Baugh got a measurement of 3% for sinew shrinking. Again, it comes down to the matrix combination of materials.
You need to measure the shrinkage unrestrained or stuck to a material that can actually be moved by the sinew shrinking. Sticking it to something that is stiffer than a strand of sinew has the power to move does not tell you much.
5 - Sinew with Tite Bond II or Elmer’s Max. I like these glues better than TB III for reasons i can’t explain. TB won’t magically pull a bow into reflex like hide glue but if you reverse string the bow while the glue is curing you won’t be able to tell the difference next to hide glue except by appearance and cure time. It still takes a week to 10 days to reach full potential. Once the reflex cures in i find it to be indistinguishable from hide glue and sinew as long as you reverse string the bow to cure. If you don’t it does not perform as well as hide glue.
Secure a strand to s thin slat at either end and see if it reflexes the slat. Or tack it to a couple of slim dowels pegged into a board and see if it draws them slower to together when drying. We also tend to reflex a stave rather than just applying sinew to a flat stave. That allows the backing to start off effectively shorter even if it didn't shrink at all. Looking for another natural mixture seems a like a bit of wasted effort just because we don't know exactly how something works. It's more important to know that it does.

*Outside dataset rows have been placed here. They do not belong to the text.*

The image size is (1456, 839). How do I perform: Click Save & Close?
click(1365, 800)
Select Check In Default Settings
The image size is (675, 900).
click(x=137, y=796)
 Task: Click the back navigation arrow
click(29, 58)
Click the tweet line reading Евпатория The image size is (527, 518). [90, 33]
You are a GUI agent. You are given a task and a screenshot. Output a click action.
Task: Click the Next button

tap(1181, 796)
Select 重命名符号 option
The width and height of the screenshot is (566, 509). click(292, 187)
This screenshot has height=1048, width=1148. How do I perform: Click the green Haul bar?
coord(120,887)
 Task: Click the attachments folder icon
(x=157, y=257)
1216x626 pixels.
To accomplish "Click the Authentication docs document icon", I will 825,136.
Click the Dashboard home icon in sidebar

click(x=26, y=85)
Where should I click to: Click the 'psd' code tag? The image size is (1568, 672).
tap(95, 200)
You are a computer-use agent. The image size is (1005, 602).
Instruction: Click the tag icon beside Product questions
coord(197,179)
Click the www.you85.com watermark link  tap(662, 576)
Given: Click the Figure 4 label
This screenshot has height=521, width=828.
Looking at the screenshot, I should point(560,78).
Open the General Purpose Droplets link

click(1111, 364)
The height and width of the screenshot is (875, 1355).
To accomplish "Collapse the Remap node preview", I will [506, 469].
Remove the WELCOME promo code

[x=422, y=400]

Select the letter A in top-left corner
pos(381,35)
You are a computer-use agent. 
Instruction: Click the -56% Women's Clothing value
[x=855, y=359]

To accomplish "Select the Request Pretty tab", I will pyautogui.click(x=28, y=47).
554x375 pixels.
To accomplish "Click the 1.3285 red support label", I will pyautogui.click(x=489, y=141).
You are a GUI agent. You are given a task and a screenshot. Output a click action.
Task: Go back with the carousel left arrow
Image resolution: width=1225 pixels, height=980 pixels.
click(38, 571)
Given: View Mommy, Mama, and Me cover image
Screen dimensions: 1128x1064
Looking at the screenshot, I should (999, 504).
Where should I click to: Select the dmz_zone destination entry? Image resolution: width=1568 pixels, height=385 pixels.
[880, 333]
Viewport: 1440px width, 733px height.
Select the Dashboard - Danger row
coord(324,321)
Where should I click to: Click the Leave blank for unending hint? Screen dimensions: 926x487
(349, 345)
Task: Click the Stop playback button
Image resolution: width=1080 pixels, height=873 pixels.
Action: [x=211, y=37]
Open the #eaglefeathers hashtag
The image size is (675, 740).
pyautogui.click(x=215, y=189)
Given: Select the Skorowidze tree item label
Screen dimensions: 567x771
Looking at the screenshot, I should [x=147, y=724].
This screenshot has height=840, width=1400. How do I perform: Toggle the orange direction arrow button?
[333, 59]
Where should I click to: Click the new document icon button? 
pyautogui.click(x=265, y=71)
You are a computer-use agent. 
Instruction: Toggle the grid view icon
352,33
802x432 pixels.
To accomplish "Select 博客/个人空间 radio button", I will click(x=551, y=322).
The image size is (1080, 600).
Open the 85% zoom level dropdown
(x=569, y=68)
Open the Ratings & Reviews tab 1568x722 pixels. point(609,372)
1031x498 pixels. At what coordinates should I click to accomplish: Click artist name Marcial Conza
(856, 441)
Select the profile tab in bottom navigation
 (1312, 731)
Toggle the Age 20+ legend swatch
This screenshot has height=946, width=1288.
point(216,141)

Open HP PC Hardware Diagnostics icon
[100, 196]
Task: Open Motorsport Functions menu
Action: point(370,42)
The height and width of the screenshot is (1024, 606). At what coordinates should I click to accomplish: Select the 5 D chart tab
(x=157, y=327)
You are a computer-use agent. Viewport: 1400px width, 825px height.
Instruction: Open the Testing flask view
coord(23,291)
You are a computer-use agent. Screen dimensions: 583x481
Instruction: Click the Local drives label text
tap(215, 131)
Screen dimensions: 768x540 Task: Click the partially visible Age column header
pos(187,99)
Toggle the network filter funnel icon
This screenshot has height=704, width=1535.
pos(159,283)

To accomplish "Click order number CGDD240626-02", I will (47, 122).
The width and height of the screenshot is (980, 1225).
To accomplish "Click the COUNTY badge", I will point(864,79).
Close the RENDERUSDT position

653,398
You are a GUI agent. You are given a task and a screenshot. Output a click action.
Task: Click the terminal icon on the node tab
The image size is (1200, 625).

Extracted plant fibers are actually heavy. Also within a glue matrix they are really hard to glue so that they do not move and slip within the matrix. In essence a unidirectional plant fiber backing is an attempt to make a strip of bamboo. Might as well use what's already there.
I see bamboo fiber on the yarn market. Perhaps suitable for bow designs that would be difficult with a bamboo slat?